The solution works... technically.. as long as the model is populated. However, I'm working with a CREATE view where the controller's action simply returns a blank "View()" obviously because it's creating something so you don't have any data yet.... yet I obviously still want the dropdownlist to populate from a model which gets it's data from the DB. If I try to run this code on a view with an empty model I get "Object reference not set to object" when it tries to grab the property that returns the list.

I tried instantiating a new, blank model in the Create action with the USING statement and set only PropertyTypeList property with a new instance of the Type model, and passed it to the view and it sort of worked... the view showed up with the dropdown of the other Type model populated, but it pre-filled in a bunch of the int/date types with 0's and 1/1/1900's because I have non-nullable fields. This is the closest I've gotten so far to simply letting the user create a new record with a pre-populated dropdown from ome of the fields that comes from a model.

I could just create a new Type model in the Create Action and assign it to the Viewbag or Tempdata, which I've done in the past, but this idea just makes me feel DIRTY. Viewbag disappears if the person refreshes the page so they get an error and is totally unprofessional. And I don't use Tempdata much because it relies on session state which gets very problematic if a user has my form open in mulitple tabs which could easily happen.

I feel like the solution from this post is SO close. It works fine when you're working with the EDIT action because you're passing a full model. But does anyone know how to get a dropdownlist to populate like this with an empty model? I tried something like adding an extra class to my secondary Type model

namespace blablanamespace {

    public partial class PropertyType {
    .. bla bla bla propertytype ID and name here
    }

    public class ViewModel
    {
        private readonly List<PropertyType> _keytypes;
        public IEnumerable<SelectListItem> PropTypeItems
        {
            get { return new SelectList(_keytypes, "TypeID", "TypeID"); }
        }
    }
}

and

@Html.DropDownListFor(model => model.TypeID, new SelectList(new blablanamespace.Models.ViewModel().PropTypeItems))

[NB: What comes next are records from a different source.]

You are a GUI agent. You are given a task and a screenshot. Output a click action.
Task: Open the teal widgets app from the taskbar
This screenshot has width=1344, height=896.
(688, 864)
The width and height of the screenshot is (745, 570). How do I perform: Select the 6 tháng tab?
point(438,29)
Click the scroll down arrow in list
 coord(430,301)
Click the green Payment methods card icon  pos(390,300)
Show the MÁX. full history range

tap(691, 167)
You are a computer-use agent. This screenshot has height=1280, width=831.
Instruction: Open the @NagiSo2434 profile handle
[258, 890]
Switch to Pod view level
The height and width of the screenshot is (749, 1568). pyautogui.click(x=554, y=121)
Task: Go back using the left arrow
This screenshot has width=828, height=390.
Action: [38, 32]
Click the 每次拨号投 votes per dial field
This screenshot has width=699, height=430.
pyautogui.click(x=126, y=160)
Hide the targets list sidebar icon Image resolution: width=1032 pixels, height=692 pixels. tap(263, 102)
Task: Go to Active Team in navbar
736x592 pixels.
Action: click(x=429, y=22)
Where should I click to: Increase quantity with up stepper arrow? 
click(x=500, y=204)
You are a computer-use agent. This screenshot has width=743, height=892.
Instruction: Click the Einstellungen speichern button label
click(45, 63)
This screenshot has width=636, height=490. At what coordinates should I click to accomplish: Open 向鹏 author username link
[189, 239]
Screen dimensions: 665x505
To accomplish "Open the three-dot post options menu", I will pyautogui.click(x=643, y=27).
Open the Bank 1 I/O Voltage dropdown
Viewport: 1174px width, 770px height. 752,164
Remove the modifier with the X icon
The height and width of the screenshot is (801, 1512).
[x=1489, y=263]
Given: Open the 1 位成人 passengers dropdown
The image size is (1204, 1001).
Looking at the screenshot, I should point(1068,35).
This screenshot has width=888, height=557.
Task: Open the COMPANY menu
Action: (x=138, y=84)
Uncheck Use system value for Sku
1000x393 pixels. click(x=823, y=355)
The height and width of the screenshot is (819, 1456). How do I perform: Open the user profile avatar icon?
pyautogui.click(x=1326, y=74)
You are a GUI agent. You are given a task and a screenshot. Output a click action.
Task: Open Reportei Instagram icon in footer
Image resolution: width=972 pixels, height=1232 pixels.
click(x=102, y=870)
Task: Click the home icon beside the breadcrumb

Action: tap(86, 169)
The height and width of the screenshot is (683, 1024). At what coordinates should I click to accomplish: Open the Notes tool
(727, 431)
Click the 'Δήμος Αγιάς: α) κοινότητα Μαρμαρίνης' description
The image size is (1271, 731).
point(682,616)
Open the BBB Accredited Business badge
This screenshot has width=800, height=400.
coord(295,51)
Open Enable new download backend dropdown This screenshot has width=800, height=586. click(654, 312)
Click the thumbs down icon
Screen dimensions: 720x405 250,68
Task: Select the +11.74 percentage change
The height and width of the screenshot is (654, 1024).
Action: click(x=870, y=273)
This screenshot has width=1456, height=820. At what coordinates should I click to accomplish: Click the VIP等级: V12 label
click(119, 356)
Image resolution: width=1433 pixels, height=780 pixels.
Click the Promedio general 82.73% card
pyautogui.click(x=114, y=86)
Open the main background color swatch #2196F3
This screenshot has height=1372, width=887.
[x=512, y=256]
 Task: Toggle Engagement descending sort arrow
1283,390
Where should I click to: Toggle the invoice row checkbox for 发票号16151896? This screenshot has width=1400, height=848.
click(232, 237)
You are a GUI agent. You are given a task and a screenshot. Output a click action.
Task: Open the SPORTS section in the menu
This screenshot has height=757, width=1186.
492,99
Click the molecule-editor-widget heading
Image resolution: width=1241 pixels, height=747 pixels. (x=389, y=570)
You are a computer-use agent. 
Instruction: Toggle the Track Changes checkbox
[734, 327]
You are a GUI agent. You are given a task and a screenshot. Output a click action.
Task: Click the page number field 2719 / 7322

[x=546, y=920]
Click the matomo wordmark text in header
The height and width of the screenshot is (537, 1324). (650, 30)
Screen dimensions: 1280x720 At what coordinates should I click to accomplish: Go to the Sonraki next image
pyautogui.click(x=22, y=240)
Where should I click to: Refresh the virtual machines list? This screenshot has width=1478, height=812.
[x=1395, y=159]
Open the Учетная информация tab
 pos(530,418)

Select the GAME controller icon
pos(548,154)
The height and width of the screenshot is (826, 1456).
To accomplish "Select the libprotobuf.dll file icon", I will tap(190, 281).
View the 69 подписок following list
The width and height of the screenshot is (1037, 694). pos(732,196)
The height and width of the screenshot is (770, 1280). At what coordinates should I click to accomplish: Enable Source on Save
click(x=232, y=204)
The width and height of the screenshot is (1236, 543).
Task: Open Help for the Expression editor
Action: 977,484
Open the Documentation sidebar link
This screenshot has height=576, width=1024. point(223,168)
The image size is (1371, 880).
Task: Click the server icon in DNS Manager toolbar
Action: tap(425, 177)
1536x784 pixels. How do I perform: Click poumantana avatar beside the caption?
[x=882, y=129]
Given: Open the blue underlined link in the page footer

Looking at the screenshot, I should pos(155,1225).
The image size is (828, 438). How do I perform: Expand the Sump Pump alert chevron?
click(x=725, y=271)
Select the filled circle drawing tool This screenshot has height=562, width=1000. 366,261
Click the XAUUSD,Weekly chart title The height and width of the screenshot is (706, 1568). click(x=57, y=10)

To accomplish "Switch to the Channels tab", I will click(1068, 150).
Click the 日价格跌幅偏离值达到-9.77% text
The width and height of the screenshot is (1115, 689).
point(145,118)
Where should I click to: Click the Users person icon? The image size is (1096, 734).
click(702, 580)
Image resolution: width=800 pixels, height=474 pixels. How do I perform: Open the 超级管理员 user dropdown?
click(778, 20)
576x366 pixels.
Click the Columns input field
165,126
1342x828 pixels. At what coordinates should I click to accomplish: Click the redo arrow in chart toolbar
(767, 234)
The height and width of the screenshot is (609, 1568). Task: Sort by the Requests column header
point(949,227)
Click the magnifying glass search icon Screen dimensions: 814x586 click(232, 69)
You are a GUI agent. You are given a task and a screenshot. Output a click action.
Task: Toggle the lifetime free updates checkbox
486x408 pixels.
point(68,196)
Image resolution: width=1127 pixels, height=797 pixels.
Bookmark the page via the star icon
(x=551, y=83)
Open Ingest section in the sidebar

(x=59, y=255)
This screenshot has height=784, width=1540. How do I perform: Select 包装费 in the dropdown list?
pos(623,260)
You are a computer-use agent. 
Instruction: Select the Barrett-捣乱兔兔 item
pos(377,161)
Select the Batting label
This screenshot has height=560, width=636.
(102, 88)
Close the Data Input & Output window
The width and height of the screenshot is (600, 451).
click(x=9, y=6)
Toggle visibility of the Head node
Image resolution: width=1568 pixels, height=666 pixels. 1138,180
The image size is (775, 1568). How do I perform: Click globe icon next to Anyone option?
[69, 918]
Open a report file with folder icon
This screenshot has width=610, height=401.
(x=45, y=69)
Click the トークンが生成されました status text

but then I just get this error:

Value cannot be null. Parameter name: items

If I change the ViewModel class to instantiate a new list of types like so

 public class ViewModel
    {
    public class ViewModel
    {
        private readonly List<PropertyType> _keytypes = new List<PropertyType>;
        public IEnumerable<SelectListItem> PropTypeItems
        {
            get { return new SelectList(_keytypes, "TypeID", "TypeID"); }
        }
    }

I don't get the error this time, but I just get a blank form(yay) with a blank dropdownlist(boo!!). I figured this latter method would work since when I want to populate a new fresh list in the controller I basically do the same thing

List<ApplicationKeyType> _keytypes = new List<ApplicationKeyType>();

That behavior doesn't appear to be the same in the model.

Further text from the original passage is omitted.